Fatal Frame III: The Tormented (PS2, 2005)
After the failure of the Impalement Ritual, its tattooed priestess haunts the Manor of Sleep and inflicts the tattooed curse on people who dream of the home and attempt to explore this haunted dreamworld in the hopes of reuniting with a lost loved one. A photographer named Rei is cursed after her fiance dies, her assistant, Fatal Frame’s Miku and her fiance’s friend Yuu, uncle to Fatal Frame II’s Mio, all find themselves attempting to deal with and survive the curse.
Fatal Frame: Maiden of Black Water (Wii U, 2015)

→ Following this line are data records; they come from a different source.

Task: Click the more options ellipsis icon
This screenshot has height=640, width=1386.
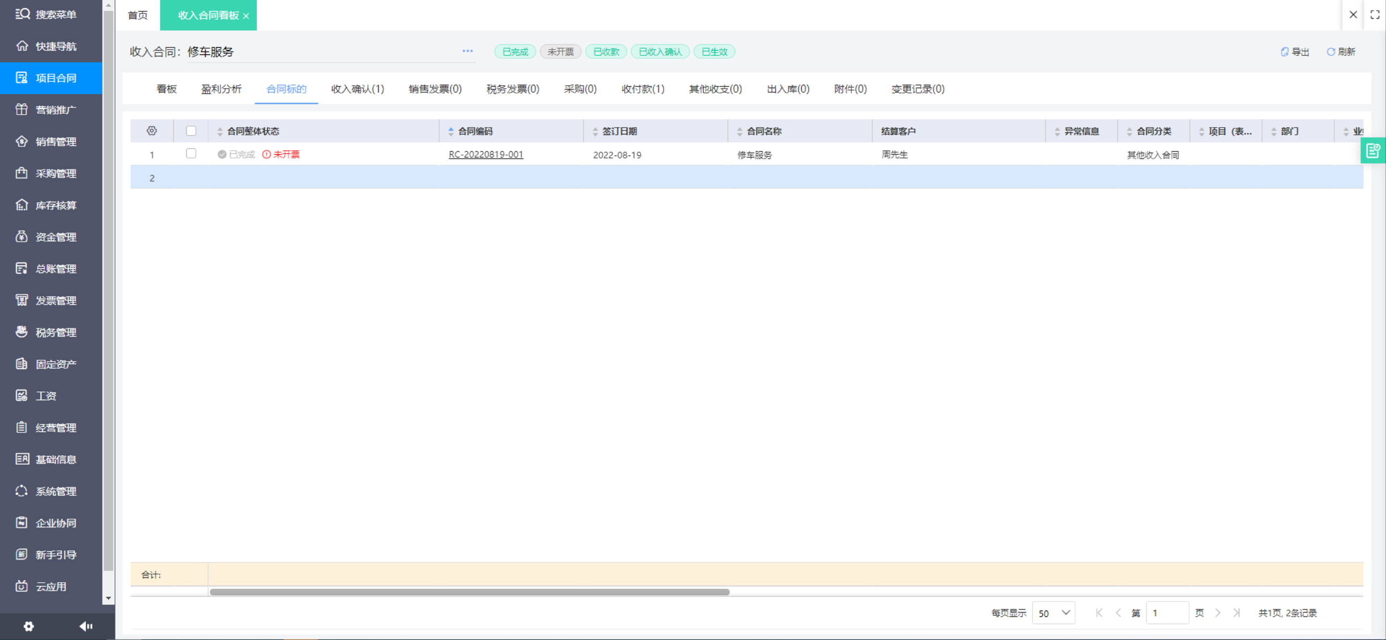Action: pos(468,51)
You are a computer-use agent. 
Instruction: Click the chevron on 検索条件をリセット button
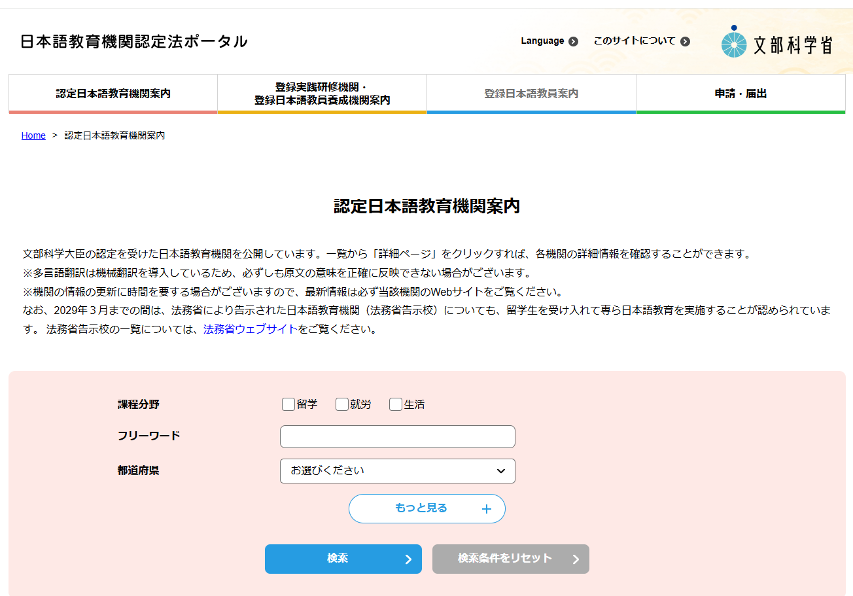coord(576,559)
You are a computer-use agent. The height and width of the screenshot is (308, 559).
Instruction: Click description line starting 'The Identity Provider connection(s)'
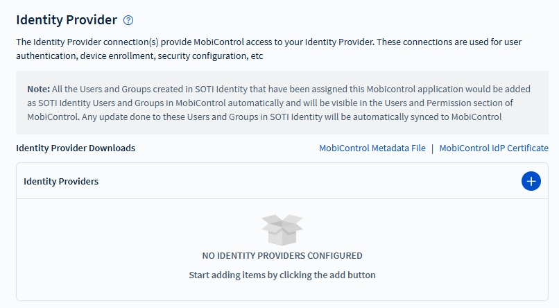(268, 42)
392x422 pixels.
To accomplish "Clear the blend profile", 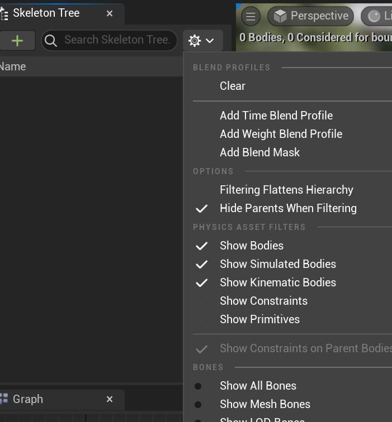I will pyautogui.click(x=233, y=86).
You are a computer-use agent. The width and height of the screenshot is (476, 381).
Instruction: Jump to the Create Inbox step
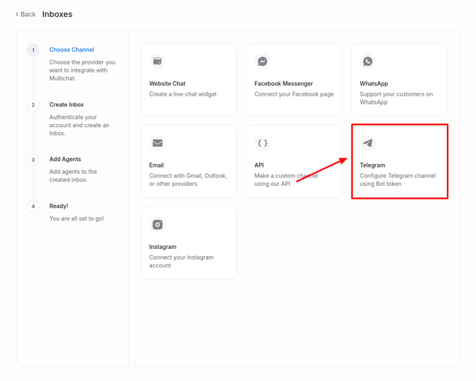tap(67, 104)
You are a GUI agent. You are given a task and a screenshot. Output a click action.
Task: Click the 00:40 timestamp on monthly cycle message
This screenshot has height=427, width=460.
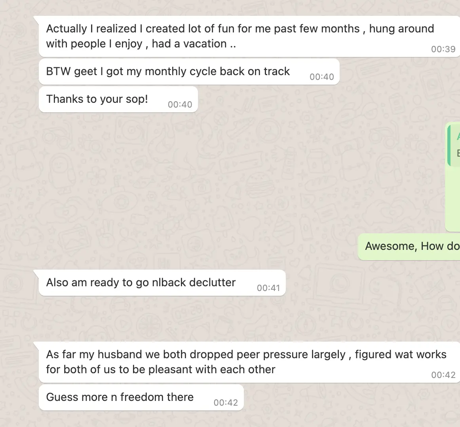pyautogui.click(x=322, y=77)
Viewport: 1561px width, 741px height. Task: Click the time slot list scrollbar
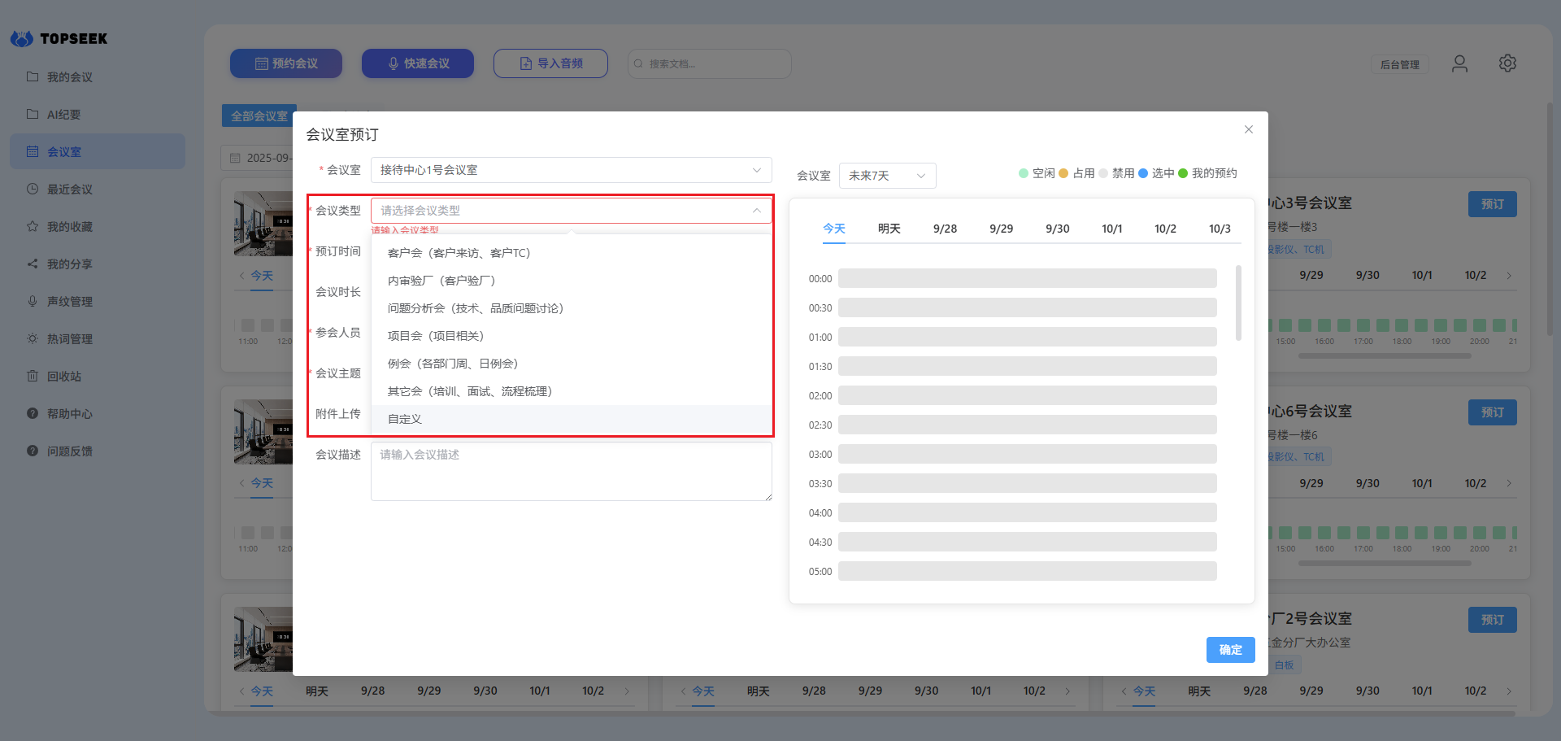click(1238, 303)
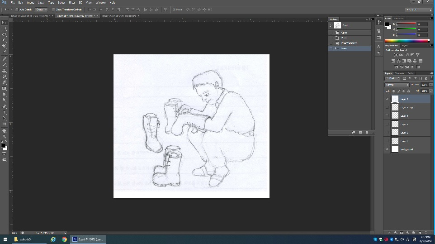Click the delete state trash icon in History panel

367,132
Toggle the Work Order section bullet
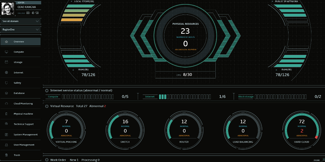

The fifth and, at the moment, final Fatal Frame game follows three people. All three keep finding themselves visiting Hikami Mountain, a place known as a suicide hotspot and former home of the Yuukon Ritual. (Former, because the last ritual failed years ago, turning the mountain into a supernatural hot spot.) Yuri works with her mentor, Hisoka, to find people who head up to the mountain and disappear. Ren is an author working on a book and doing research on the mountainous area. Miu is the daughter of the first Fatal Frame heroine, Miku, and is there to search for her missing mother. Wii U owners can use the GamePad as a camera to capture the pictures of ghosts and keep each character alive. Of the four games released outside of Japan, it’s the least scary.
Eastern exposure
Fatal Frame: Mask of the Lunar Eclipse (Wii, 2008)
The fourth Fatal Frame game is the only one to never be released outside of Japan. 10 years before the events of the game, Ruka and her four friends were kidnapped and taken to Rougetsu Island, home of the former Kagura Dance ritual designed to stop Luna Sedata Syndrome. After two of her friends die and another two, Misaki and Madoka, return to the place and disappear, Ruka goes back in hopes of finding not only the missing girls, but her missing memories. A fan translation has been released.
Going against the grain
Real Zero: Another Edition (mobile, 2004-2011)
Real Zero was a mobile game that turned everyone’s cell phones into Camera Obscuras. You’d visit real-world locations to take pictures of 70 ghosts, needing to visit multiple locations at different times. The game’s service has ended, which makes it impossible to play now. However, Tecmo did temporarily consider an English release, with its E3 2005 booth even offering playable demos.
Spirit Camera: The Cursed Memoir (3DS, 2012)
Augmented reality games could go really well or very badly; it all depends on their implementation. In theory, a game where you use a handheld as a Camera Obscure to explore a Fatal Frame story sounds like it would work. In reality, Spirit Camera: The Cursed Memoir is a mess. The 3DS’ gyroscopic controls, combined with a Diary of Faces notebook that practically need to be torn out of the manual to be properly used and required you to play in an exceptionally bright space, kept this game from being easy to play or possible to enjoy. If you somehow do find a way to power through, you use the AR notebook and 3DS to help a people escape the curse of the Woman in Black.